● WORK TASK: Go to the line holding "Task: Click the DP4 point label on map" in the entries below and write out exactly every line down to and including the line holding "Click the 'No es seguro' security warning".

(Dataset entries)
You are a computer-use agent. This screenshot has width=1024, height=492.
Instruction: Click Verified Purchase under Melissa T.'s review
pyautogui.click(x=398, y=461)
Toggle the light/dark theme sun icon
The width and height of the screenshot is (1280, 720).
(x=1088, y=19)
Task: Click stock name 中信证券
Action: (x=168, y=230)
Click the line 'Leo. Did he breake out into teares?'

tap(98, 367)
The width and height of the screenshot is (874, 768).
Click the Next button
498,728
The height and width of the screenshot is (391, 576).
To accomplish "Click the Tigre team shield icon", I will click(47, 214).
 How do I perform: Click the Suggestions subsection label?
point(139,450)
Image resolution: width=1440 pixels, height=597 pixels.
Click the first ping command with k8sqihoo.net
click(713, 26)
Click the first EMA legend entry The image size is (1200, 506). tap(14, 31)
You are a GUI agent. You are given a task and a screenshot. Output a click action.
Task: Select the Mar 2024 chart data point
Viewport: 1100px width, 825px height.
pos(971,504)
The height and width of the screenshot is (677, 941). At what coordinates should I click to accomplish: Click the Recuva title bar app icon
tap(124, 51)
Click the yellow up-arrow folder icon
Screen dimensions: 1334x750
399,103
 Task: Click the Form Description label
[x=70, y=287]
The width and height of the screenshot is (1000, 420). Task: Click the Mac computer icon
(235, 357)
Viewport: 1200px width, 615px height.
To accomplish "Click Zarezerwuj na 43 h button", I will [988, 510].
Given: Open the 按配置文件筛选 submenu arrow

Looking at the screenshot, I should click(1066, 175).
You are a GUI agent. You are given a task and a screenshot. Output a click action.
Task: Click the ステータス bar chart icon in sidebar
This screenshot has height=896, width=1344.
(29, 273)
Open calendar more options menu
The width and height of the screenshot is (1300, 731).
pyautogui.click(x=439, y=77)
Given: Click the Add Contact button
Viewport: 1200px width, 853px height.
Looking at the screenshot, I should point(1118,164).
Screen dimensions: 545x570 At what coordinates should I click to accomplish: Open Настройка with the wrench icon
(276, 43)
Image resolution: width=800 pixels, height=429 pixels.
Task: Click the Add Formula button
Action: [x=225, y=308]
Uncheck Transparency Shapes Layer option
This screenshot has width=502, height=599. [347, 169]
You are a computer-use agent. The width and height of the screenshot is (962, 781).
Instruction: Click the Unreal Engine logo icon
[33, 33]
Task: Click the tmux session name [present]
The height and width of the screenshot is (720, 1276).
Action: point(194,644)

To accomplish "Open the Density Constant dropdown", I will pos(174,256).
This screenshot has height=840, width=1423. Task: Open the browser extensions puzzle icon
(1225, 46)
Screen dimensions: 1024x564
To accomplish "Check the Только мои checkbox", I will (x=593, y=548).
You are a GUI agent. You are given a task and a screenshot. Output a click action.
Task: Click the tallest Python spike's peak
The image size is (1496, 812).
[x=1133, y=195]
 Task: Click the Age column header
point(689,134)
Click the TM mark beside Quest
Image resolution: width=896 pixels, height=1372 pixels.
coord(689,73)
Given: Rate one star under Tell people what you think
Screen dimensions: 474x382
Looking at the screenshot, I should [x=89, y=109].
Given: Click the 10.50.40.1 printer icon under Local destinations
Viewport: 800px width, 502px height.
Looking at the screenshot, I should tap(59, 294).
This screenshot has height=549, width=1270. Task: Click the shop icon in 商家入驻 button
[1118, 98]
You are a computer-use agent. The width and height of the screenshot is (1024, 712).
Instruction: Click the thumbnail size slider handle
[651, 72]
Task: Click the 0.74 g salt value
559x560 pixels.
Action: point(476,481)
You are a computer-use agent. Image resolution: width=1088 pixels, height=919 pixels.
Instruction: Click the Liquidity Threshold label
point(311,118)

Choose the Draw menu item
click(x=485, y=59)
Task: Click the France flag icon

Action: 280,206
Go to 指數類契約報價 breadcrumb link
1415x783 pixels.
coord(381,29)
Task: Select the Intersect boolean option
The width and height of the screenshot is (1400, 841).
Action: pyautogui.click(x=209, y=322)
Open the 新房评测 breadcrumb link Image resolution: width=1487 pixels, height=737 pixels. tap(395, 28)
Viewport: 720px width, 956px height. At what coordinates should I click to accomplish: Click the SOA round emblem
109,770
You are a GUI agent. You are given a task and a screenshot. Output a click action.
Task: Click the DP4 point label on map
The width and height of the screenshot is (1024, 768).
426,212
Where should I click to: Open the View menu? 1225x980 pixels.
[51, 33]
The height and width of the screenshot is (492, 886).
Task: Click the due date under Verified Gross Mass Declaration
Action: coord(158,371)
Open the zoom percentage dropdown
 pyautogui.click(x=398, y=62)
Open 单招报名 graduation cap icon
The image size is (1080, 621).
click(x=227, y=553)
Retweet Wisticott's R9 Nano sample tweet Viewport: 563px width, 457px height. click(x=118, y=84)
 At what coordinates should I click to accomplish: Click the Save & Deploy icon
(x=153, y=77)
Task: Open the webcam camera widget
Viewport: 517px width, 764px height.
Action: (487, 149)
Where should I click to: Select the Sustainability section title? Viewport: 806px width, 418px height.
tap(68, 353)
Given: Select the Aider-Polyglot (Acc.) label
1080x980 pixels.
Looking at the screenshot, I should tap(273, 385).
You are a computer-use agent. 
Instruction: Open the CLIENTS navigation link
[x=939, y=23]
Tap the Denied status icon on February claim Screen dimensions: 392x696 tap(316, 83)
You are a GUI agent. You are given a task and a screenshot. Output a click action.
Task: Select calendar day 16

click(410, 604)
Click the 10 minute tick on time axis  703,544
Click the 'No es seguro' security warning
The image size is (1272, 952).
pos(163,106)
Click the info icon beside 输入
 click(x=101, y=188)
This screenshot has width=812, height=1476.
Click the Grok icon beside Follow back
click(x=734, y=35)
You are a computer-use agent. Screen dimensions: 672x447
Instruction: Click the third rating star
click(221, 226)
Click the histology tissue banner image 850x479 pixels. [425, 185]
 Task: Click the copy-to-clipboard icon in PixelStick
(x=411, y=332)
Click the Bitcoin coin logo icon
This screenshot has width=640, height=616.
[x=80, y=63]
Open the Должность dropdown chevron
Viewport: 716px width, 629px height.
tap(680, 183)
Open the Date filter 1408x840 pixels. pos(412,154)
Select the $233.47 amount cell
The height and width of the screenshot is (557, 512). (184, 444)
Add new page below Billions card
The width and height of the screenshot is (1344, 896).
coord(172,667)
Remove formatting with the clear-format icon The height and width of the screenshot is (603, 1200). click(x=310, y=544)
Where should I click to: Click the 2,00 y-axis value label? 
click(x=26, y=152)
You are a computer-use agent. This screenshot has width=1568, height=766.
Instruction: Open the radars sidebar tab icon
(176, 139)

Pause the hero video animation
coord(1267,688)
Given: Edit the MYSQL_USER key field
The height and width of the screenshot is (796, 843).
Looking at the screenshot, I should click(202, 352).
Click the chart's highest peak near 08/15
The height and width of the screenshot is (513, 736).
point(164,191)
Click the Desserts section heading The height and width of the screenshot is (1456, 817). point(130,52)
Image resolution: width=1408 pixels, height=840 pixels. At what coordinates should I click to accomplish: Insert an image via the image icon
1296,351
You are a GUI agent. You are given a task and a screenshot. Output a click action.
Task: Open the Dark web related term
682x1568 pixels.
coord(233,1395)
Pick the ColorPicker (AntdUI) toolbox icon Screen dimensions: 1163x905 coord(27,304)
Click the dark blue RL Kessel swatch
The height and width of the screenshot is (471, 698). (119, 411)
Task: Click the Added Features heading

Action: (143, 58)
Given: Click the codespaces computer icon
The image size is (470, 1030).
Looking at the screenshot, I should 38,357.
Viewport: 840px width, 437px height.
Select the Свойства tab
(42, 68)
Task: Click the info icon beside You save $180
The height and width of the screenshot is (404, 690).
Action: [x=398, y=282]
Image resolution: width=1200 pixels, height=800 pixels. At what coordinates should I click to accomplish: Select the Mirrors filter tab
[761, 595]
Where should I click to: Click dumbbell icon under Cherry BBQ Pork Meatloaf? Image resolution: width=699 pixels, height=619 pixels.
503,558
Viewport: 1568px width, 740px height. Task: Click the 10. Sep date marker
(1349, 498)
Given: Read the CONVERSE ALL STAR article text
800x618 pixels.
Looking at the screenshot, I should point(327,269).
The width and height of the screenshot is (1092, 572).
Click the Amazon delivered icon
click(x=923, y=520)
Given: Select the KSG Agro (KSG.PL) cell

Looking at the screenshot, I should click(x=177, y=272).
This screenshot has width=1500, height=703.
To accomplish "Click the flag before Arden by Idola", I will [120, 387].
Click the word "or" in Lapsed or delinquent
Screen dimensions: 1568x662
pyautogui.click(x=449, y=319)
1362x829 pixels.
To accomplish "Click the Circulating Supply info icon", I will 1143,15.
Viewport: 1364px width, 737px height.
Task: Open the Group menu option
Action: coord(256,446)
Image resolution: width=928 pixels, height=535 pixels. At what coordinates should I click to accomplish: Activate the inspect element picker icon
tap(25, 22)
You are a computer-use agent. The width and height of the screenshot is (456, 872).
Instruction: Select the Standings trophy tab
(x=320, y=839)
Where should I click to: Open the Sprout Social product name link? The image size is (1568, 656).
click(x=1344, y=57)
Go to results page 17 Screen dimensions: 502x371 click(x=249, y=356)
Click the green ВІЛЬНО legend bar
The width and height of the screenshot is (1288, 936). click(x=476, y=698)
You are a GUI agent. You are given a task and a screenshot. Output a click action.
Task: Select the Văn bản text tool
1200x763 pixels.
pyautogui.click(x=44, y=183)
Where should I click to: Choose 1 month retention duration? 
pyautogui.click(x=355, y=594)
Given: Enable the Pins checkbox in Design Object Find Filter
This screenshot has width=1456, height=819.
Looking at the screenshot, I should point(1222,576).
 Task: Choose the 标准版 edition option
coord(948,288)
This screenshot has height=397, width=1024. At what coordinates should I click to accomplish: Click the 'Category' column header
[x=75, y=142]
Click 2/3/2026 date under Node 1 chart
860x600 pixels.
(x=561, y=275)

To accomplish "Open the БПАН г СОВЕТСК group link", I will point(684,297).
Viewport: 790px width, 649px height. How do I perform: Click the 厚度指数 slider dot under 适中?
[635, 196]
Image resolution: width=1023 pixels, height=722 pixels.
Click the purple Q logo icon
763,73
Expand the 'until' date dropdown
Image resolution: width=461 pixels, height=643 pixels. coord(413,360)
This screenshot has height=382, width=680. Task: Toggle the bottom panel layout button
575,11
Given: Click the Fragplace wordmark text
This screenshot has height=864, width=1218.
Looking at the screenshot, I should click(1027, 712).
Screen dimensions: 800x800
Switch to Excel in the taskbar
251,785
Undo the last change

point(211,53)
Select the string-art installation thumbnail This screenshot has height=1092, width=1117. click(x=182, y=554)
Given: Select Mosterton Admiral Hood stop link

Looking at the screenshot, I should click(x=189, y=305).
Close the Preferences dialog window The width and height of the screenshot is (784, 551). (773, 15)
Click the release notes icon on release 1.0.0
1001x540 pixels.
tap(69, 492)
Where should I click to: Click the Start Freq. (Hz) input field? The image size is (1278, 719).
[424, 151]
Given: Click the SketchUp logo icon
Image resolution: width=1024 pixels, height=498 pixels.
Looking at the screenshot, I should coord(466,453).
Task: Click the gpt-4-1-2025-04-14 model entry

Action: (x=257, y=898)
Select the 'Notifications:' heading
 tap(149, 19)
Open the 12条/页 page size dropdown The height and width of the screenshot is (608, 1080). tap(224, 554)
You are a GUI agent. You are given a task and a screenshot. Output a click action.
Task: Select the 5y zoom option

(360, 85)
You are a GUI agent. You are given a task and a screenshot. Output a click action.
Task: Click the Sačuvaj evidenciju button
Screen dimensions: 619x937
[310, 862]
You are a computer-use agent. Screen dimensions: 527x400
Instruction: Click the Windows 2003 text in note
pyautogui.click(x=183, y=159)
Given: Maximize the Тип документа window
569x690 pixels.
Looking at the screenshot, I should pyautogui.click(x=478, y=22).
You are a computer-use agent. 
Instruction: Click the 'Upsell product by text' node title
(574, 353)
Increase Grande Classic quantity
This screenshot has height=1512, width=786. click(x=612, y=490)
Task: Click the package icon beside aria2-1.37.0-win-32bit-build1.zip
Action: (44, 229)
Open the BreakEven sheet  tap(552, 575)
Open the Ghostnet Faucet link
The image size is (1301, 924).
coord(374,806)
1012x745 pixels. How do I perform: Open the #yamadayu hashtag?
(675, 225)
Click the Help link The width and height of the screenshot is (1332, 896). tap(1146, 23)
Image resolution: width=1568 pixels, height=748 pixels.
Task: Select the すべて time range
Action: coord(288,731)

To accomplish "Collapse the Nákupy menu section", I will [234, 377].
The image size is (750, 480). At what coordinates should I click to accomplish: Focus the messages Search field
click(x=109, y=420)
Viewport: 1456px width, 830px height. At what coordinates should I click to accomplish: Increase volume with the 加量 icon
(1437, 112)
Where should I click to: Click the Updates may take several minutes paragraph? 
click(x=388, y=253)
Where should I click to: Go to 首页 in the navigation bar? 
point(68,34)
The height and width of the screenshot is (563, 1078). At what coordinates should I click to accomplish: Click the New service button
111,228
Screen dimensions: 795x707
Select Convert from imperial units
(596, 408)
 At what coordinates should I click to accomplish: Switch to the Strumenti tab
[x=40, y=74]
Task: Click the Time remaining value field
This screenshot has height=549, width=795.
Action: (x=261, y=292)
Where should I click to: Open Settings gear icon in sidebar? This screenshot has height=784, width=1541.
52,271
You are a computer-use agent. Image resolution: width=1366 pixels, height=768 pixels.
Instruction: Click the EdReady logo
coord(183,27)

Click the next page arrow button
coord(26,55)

● ANSWER FOR THE TASK:
Task: Click the DP4 point label on map
The width and height of the screenshot is (1024, 768).
426,212
Where should I click to: Open the View menu? 1225x980 pixels.
[51, 33]
The height and width of the screenshot is (492, 886).
Task: Click the due date under Verified Gross Mass Declaration
Action: coord(158,371)
Open the zoom percentage dropdown
 pyautogui.click(x=398, y=62)
Open 单招报名 graduation cap icon
The image size is (1080, 621).
click(x=227, y=553)
Retweet Wisticott's R9 Nano sample tweet Viewport: 563px width, 457px height. click(x=118, y=84)
 At what coordinates should I click to accomplish: Click the Save & Deploy icon
(x=153, y=77)
Task: Open the webcam camera widget
Viewport: 517px width, 764px height.
Action: (487, 149)
Where should I click to: Select the Sustainability section title? Viewport: 806px width, 418px height.
tap(68, 353)
Given: Select the Aider-Polyglot (Acc.) label
1080x980 pixels.
Looking at the screenshot, I should tap(273, 385).
You are a computer-use agent. 
Instruction: Open the CLIENTS navigation link
[x=939, y=23]
Tap the Denied status icon on February claim Screen dimensions: 392x696 tap(316, 83)
You are a GUI agent. You are given a task and a screenshot. Output a click action.
Task: Select calendar day 16

click(410, 604)
Click the 10 minute tick on time axis  703,544
Click the 'No es seguro' security warning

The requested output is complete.